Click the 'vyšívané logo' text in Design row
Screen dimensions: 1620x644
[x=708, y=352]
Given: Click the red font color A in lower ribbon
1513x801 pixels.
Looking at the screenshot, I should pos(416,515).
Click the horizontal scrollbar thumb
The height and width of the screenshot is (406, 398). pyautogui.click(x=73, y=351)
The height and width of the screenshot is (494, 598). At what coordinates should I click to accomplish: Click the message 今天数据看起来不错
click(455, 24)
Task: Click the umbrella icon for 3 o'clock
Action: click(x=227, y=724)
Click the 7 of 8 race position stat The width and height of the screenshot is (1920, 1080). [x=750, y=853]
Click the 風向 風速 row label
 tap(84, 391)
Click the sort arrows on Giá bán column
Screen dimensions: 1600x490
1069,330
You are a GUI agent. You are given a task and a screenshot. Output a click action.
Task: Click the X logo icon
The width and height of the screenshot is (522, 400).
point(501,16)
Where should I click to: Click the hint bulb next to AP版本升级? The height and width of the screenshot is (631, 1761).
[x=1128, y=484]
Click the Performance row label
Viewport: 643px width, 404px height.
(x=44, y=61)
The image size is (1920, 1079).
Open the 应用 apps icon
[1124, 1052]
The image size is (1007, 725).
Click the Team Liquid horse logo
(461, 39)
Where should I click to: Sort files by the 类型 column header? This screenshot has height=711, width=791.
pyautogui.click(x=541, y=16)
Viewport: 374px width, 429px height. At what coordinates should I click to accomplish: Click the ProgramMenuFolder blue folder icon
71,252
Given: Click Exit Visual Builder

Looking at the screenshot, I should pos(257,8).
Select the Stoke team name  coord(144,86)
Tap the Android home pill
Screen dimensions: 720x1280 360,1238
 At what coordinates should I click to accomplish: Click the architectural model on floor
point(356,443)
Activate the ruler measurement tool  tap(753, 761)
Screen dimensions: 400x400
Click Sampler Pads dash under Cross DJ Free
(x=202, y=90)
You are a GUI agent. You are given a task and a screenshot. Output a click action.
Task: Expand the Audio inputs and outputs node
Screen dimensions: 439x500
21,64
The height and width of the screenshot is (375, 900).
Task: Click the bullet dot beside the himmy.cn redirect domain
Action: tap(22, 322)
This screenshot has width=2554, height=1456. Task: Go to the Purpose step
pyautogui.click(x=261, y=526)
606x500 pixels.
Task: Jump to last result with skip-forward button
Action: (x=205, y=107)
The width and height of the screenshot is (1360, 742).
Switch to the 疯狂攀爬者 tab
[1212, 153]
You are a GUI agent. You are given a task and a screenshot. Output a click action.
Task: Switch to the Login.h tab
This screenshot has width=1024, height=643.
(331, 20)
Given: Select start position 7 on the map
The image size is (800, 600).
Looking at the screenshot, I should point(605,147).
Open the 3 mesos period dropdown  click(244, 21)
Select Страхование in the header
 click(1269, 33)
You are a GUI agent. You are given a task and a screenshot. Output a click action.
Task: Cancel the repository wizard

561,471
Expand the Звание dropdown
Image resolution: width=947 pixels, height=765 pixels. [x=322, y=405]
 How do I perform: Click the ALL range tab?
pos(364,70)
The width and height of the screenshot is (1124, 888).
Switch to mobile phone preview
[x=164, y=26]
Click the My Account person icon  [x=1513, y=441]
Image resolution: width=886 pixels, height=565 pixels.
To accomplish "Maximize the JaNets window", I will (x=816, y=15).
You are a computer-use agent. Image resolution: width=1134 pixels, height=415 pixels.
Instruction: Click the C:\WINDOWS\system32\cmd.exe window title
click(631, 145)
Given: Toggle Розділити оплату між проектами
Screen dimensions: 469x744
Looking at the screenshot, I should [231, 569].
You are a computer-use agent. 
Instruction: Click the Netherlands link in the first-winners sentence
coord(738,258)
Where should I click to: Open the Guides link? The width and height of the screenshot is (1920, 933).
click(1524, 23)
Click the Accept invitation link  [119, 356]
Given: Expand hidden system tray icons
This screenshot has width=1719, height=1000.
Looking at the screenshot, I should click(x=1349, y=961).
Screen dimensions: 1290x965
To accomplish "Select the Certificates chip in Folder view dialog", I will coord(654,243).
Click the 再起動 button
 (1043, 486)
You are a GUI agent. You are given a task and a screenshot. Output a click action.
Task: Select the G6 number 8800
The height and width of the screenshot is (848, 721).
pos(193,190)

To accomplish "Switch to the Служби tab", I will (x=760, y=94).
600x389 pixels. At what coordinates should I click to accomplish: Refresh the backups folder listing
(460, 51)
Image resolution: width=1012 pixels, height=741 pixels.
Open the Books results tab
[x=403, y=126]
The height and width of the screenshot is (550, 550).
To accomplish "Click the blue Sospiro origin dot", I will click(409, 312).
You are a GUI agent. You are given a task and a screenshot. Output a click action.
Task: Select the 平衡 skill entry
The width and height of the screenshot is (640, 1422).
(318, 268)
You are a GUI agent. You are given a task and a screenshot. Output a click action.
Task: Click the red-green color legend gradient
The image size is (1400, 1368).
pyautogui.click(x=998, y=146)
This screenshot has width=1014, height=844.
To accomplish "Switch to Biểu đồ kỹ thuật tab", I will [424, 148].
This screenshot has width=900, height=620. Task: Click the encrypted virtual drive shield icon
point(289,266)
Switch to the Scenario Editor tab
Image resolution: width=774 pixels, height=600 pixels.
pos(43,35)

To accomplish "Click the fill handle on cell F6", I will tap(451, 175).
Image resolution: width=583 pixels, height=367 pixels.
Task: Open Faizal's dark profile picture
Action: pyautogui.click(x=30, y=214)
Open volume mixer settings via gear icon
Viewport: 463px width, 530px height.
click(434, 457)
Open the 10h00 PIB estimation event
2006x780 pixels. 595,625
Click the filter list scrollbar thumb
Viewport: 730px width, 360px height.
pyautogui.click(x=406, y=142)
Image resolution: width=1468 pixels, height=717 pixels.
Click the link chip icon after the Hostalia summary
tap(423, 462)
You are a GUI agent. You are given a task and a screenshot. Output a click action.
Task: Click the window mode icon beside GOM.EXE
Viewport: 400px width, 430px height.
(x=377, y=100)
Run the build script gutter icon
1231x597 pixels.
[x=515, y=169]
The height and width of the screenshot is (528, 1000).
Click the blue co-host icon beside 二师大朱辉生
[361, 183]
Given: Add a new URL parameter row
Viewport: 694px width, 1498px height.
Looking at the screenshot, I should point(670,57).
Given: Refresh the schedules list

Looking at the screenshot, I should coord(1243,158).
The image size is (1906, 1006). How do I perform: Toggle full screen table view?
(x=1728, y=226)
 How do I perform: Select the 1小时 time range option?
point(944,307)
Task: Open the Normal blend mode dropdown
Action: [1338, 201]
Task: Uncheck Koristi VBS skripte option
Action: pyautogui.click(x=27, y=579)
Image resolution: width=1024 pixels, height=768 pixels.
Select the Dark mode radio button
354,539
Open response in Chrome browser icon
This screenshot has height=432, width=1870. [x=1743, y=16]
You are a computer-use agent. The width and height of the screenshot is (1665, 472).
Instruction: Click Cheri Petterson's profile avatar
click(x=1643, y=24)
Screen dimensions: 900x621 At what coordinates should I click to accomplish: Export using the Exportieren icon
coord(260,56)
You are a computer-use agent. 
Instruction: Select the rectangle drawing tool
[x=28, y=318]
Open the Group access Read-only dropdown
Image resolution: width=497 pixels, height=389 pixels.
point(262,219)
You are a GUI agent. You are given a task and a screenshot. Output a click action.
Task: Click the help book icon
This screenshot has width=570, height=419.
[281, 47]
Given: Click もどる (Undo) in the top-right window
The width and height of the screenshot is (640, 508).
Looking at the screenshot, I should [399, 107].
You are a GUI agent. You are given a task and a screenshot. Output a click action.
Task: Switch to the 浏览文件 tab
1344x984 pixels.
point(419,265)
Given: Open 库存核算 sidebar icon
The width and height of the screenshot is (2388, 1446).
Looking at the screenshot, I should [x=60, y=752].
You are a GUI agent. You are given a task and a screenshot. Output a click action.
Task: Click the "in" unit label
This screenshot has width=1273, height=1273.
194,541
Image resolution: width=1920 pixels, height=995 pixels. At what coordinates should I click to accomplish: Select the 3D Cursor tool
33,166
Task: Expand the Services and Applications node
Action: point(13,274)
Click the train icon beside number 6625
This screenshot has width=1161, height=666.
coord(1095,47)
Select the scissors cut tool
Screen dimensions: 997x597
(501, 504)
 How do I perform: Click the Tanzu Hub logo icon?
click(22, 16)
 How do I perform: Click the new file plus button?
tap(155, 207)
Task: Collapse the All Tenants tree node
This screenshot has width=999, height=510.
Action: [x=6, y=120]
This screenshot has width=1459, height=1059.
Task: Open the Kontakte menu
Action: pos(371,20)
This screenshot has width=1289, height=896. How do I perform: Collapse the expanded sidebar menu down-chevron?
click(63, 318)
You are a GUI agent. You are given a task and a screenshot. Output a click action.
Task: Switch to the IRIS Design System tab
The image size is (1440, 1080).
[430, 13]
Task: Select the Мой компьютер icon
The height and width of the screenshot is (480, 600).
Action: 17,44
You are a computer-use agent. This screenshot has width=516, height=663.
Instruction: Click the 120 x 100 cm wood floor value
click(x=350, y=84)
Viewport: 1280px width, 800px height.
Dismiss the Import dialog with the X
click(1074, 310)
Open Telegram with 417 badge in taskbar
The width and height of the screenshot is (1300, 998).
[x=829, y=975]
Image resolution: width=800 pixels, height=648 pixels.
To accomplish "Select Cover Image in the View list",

---*---

Task to carry out: Only lines that contain "color" are needed, so copy each of them from the data.

Exercise result:
Given: Click the red font color A in lower ribbon
Task: Click the red-green color legend gradient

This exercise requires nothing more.